# Prompt:
Your output should be exactly the lines from the one containing "Where should I" through the final line of the records, both included, with every picture left out.
── The data
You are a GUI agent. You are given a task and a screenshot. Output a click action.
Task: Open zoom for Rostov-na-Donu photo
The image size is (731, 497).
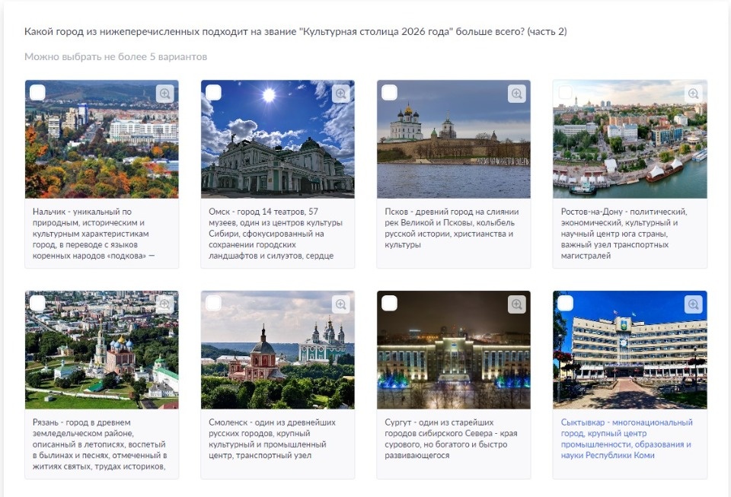(693, 94)
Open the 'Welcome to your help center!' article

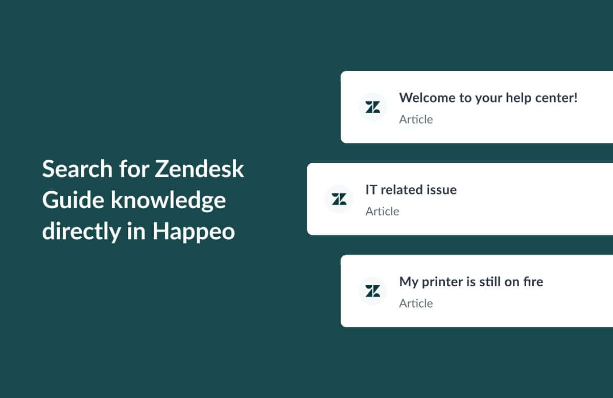(x=488, y=97)
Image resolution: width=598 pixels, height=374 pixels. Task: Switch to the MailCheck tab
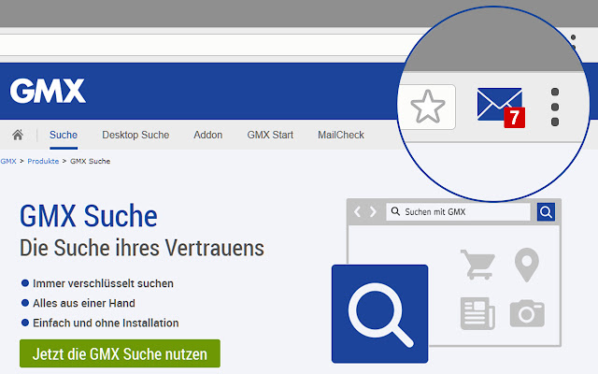tap(340, 135)

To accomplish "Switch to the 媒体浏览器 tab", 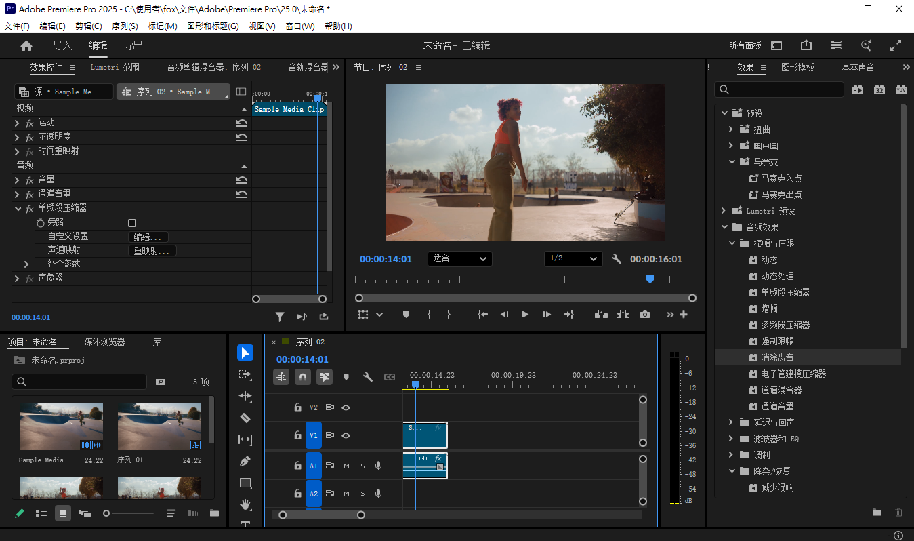I will pyautogui.click(x=104, y=342).
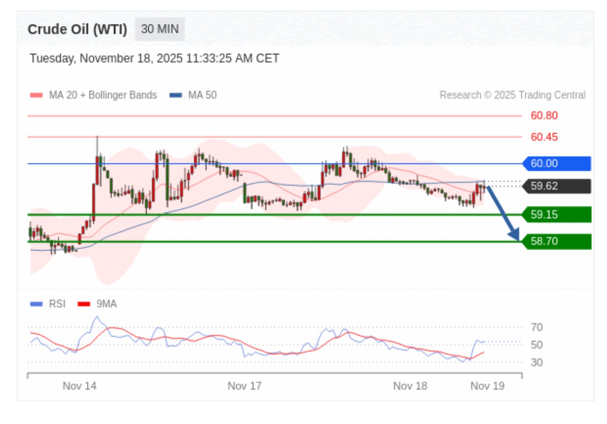Viewport: 607px width, 424px height.
Task: Click the faint download icon bottom-right
Action: pyautogui.click(x=575, y=379)
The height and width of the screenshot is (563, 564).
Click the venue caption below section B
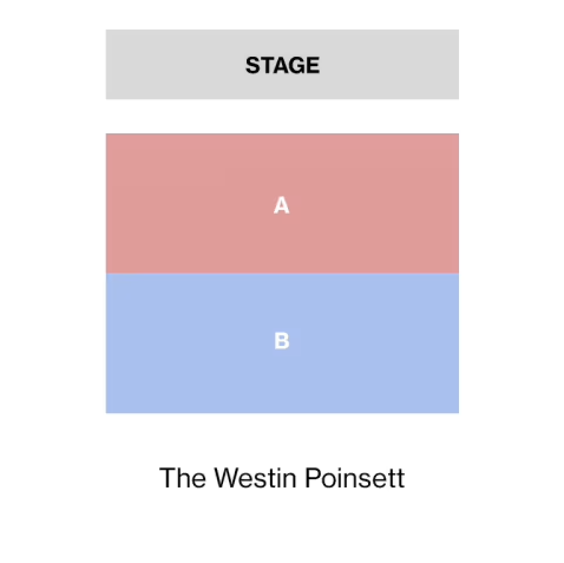click(x=282, y=477)
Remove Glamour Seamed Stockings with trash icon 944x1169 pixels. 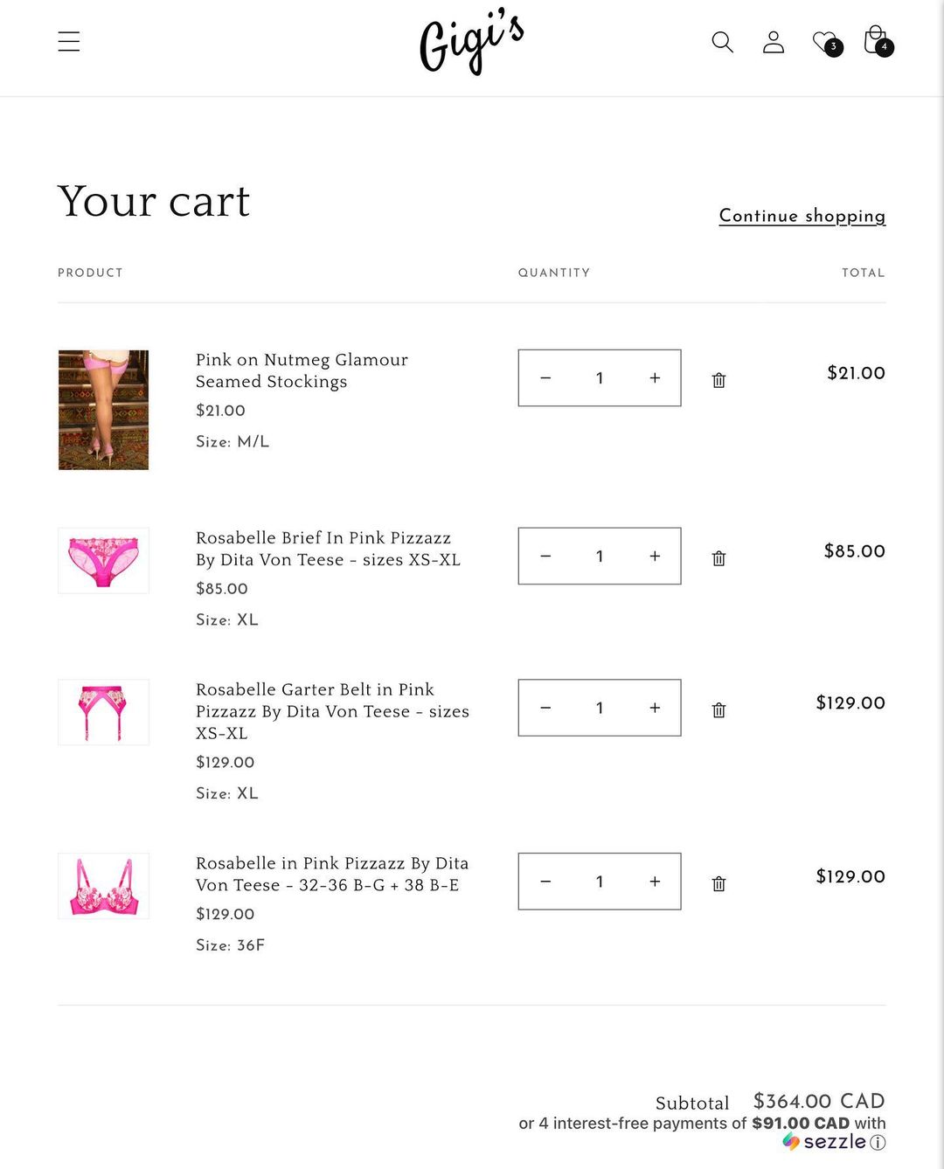click(718, 380)
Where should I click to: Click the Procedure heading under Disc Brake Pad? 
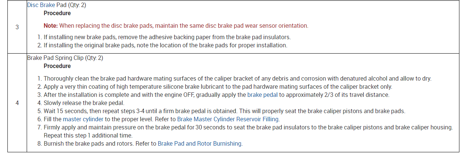point(57,13)
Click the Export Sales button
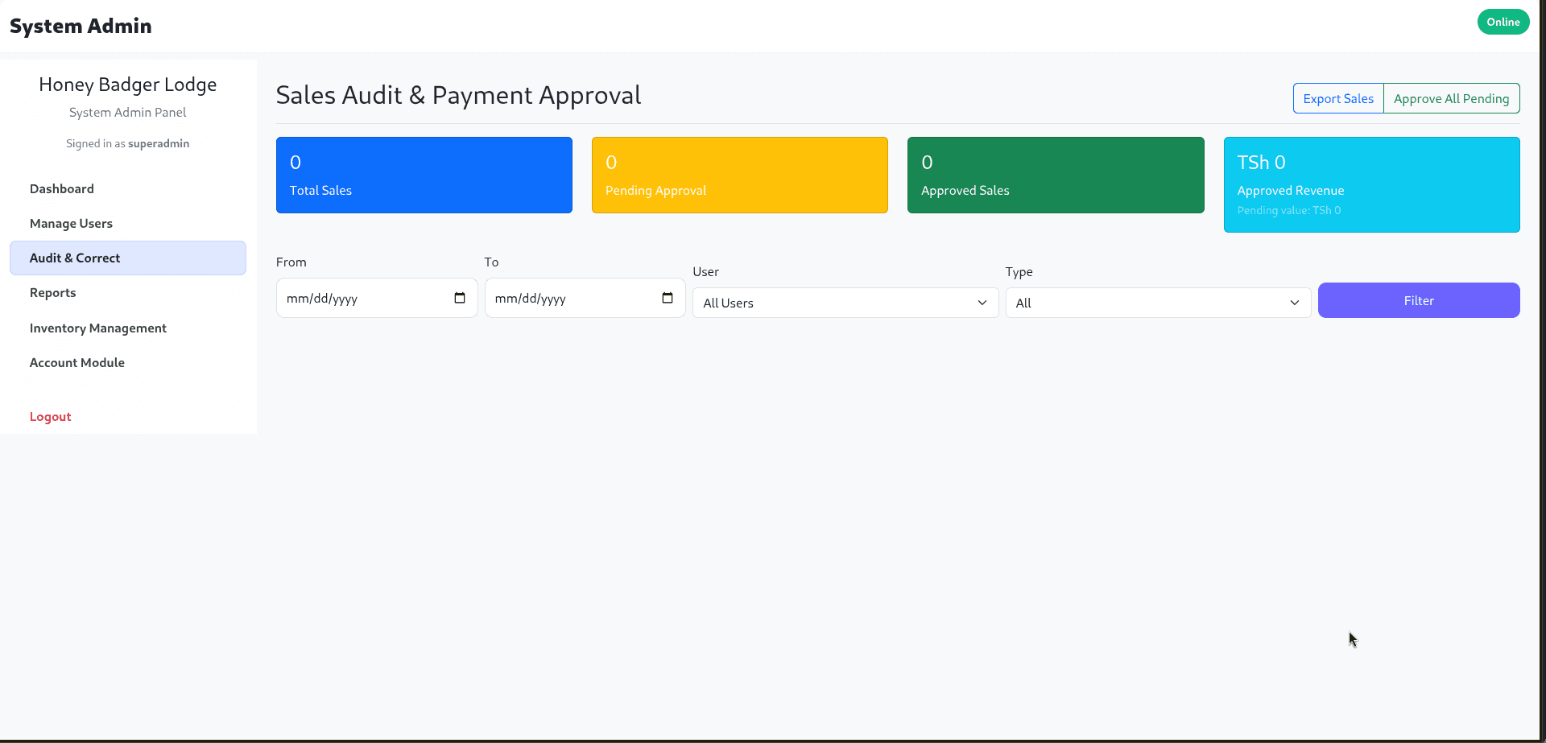Screen dimensions: 1546x743 pyautogui.click(x=1337, y=98)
────
# Worked solution:
Where should I click to: Click the Procedure heading under Disc Brake Pad? 
point(57,13)
Click the Export Sales button
Screen dimensions: 1546x743 pyautogui.click(x=1337, y=98)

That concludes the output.